— START —

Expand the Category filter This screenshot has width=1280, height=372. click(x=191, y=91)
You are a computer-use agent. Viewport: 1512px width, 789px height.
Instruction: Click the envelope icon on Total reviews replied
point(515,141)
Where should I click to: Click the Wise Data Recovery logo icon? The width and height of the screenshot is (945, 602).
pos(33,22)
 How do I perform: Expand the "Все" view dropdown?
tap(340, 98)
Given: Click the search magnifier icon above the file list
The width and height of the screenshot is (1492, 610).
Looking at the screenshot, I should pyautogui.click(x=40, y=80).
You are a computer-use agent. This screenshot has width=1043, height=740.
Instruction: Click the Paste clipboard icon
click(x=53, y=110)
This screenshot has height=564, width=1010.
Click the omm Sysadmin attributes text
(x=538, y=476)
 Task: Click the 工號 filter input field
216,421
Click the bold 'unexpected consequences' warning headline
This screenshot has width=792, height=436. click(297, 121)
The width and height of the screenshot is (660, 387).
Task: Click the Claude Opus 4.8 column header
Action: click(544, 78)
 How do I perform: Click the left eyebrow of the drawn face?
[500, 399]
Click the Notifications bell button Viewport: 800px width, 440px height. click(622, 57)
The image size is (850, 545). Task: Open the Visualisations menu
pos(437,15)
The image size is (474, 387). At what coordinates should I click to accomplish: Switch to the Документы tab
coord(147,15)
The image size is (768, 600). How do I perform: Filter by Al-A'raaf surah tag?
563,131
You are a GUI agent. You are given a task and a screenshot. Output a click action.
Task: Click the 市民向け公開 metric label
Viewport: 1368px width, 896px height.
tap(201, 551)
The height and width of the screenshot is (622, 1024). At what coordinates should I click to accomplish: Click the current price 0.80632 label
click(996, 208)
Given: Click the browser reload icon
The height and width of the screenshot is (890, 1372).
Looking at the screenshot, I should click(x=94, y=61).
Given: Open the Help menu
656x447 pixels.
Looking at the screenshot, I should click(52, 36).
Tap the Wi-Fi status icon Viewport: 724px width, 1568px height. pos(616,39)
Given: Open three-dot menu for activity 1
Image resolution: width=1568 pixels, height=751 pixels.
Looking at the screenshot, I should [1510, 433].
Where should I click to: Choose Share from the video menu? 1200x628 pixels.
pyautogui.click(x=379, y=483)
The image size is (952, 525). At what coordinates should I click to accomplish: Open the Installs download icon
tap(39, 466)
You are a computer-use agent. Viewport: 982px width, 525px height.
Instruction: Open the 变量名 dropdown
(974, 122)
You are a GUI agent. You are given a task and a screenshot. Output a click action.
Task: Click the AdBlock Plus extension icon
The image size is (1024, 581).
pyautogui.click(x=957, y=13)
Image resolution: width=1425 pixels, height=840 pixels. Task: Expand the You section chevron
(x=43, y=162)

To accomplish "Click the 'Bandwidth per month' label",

— END —

Count the lines in the data above that contain the string "pixels", matching case exactly, and reply with the number alone.

TASK SOLUTION: 4